TASK DIRECTIONS:
In the privacy text, how many female study participants had their identities revealed by a staff error in the medical study on sexual activity?

• The road to hell is paved with good intentions. In Norway, where I work, a great danger exists that the authorities will establish a national registry that will contain all information about everyone's medical history. Not only will it contain the information itself, it will do so in such a way that individuals are identifiable. The argument goes that if researchers in the future find out that you're at risk for disease, you will want them to contact you. There are no signs of an opt-out scheme. Why would there be? After all, it will be automagically assured that only medical researchers of utmost integrity will be allowed to access your data. However, the staff managing a recent medical study focusing on sexual activity made an error revealing 220 female study participants' identities—the kind of error we're assured will never, ever happen.
• According to a press release (pdf, http://www.waymaker.net/ bitonline/2003/09/10/20030910BIT00300/wkr0002.pdf) from 23 September 2003, the Scandinavian Airlines System has tried biometry. According to media reports, the scheme worked very well and SAS is contemplating applying it throughout Scandinavia. This will make available to them information not only about their customers, but also about their customers' bodies. If even an airline knows inescapable facts about your body, how can life ever be the same? This also makes witness protection schemes a joke. They promise not to keep any identifiable information and that they're as concerned with their customers' privacy as their customers are. I can promise that the latter, at least, is false.
• Many dream of digital signatures and public-key infrastructure (PKI). However, if some identification authority issues the public key, using it becomes incompatible with separating authentication from identification. This is particularly worrisome in the cases where instead of creating your own "private" key, one is issued to you, as seems to always be the case. In Norway, the agreement you have to sign to obtain access to online banking services states that you have the right to revoke your identity certificate (if you lose your PIN, for example). The bank also has the right to revoke your identity. You do not have the right to refuse to be revoked. Carl Ellison and Bruce Schneier discuss public keys at length.( http://www.schneier.com/paper-pki.html)
• One often-heard approach to fighting email spam is to require digital signatures on emails. Add to this a PKI where keys are issued to you, and the distinction between authentication and identification blurs again. I find some comfort in the fact that the emails I sent as a student are clearly marked as originating from a student and that only considerable digging in old password files will reveal that the user name belonged to me. I have a range of email addresses, and I appreciate the inherent difficulty in bridging the gap between them and me. In fact, I believe I would be willing to give up on email if I had to identify myself before sending one.

DATA PROVIDED:
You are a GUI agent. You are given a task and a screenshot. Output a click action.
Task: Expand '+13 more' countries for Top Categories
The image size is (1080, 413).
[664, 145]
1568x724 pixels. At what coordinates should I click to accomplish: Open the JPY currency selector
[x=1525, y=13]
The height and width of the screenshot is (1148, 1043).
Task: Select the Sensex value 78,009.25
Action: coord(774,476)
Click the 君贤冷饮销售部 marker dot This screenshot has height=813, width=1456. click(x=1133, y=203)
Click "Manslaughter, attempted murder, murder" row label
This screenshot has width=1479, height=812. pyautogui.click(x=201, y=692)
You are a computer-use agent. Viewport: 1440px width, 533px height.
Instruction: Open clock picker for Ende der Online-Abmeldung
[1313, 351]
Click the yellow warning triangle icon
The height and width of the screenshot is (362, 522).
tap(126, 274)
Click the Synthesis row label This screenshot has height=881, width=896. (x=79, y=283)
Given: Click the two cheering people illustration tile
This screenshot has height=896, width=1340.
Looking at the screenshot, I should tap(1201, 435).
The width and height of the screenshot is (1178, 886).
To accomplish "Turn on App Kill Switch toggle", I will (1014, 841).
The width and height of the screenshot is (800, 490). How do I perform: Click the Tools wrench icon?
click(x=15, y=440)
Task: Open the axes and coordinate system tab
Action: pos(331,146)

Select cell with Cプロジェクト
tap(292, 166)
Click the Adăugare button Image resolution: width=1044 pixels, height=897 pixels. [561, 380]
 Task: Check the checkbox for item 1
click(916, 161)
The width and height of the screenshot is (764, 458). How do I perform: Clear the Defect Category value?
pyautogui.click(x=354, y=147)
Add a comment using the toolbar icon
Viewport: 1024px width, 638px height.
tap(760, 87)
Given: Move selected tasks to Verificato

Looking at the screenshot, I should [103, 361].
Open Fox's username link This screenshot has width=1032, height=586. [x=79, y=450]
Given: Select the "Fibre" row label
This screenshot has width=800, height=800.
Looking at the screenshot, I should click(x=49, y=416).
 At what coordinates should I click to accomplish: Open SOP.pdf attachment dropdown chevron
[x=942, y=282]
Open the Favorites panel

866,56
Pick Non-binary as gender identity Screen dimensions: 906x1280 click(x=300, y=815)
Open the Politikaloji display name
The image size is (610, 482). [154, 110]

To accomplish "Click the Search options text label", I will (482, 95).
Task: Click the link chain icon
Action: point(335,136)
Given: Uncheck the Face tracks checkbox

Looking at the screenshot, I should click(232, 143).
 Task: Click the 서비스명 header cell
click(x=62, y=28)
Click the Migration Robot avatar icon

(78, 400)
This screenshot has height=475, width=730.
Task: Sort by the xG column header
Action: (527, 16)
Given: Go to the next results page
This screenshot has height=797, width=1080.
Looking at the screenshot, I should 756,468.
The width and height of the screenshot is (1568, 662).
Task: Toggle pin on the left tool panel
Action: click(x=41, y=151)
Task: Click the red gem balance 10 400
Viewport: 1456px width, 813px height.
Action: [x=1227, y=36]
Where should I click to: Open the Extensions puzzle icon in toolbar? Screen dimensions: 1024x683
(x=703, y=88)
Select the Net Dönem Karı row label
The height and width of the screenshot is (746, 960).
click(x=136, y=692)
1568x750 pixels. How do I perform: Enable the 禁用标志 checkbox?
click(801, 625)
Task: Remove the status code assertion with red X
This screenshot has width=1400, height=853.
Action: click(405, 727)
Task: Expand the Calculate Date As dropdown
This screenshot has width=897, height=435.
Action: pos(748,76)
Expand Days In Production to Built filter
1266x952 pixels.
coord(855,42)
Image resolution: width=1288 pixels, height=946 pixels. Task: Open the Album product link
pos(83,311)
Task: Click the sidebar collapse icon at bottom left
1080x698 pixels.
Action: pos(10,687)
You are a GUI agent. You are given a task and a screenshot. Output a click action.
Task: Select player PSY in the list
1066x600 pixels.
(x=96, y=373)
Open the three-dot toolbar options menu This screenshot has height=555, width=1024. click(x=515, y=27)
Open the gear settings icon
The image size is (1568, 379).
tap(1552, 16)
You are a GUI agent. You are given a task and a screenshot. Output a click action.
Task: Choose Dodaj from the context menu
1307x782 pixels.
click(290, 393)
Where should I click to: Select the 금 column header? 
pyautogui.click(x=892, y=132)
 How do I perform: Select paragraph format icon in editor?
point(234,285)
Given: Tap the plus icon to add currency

THE COMPLETED TASK:
220